Reporters on the Job

INTERVIEWS AT DAWN: To take a measure of public feelings in China about the Olympics for today's story (page 1), the Monitor's Robert Marquand got up before the crack of dawn. He drove to Tiananmen Square to watch the daily flag-raising ceremony. "It's a very solemn event - not like the singing of the national anthem at Fenway Park, where you might here some hoots or applause," he says. Rather, Chinese soldiers march out from the Forbidden City, under the giant portrait of Mao, stop the traffic on a main boulevard, and march into the square.

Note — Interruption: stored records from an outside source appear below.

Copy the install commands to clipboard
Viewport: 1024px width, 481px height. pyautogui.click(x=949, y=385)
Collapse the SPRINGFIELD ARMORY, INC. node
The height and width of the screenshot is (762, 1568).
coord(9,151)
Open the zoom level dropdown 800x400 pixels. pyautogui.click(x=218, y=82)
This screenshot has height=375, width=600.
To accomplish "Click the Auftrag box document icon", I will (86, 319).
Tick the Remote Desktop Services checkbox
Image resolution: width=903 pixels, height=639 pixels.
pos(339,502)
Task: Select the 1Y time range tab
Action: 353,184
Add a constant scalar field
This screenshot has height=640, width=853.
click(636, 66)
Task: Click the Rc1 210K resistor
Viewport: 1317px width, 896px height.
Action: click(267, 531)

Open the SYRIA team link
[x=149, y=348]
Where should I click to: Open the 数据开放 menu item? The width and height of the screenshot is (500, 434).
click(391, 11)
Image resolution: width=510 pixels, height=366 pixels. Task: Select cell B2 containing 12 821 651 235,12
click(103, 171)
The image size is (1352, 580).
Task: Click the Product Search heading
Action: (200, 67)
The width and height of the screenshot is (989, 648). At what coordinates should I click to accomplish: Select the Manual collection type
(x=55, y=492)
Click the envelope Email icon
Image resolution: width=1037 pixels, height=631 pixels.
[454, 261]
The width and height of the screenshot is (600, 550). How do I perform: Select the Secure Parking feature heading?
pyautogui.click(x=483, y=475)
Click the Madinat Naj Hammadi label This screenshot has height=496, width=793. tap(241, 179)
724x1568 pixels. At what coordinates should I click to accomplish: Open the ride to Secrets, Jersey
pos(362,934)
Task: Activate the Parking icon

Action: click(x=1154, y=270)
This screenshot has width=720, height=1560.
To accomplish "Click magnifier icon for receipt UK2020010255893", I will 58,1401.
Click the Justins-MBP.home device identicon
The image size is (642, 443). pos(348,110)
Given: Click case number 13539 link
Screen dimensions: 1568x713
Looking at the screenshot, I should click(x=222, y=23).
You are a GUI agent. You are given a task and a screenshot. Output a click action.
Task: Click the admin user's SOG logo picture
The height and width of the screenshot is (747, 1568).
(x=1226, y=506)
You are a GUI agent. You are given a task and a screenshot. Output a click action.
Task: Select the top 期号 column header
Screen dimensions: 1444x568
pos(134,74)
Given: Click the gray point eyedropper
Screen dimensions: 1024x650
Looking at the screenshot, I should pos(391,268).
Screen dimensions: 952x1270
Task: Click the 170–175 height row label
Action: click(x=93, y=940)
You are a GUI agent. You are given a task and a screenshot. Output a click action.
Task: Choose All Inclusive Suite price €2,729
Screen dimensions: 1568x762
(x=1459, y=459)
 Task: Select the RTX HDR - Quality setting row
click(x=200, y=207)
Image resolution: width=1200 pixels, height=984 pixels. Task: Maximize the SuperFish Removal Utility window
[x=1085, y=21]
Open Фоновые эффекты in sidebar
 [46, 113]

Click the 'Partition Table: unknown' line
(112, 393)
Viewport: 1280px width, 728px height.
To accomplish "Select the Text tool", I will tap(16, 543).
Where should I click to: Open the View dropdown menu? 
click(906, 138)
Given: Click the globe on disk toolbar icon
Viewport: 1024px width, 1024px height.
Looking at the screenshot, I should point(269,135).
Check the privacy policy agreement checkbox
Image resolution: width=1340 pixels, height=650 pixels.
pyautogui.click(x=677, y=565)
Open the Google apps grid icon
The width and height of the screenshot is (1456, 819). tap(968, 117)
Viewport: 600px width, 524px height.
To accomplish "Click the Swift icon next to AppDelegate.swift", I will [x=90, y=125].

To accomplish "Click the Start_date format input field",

"The flag is raised in complete silence," says Bob. The ceremony draws Chinese from around the country, so even at sunrise, the square is well populated. "It was busier than usual, perhaps due to national expectations about the Olympics bid," says Bob. But the square is also well scrutinized because this is where the Falun Gong have demonstrated. "There were plain-clothes policemen everywhere, watching and listening to every interview I did," says Bob

Many of the students and tourists he interviewed asked him to pose with them for a picture. Even the police wanted a photo, although for their own reasons. Bob was photographed by police when he returned to his car, which they suggested wasn't parked in the appropriate place.

AHEAD OF THE CURVE: Reporter Ben Lynfield first started thinking seriously about today's story (this page) more than a month ago. "At the time, I was talking with a European diplomat, a person whose views I value, asking her questions about the current conflict. She turned the tables on me and asked: 'Do you think Sharon wants to get rid of Arafat?' " Ben discounted the idea, and told her so. But recent events and comments from Sharon, says Ben, now show that his friend was asking the right question.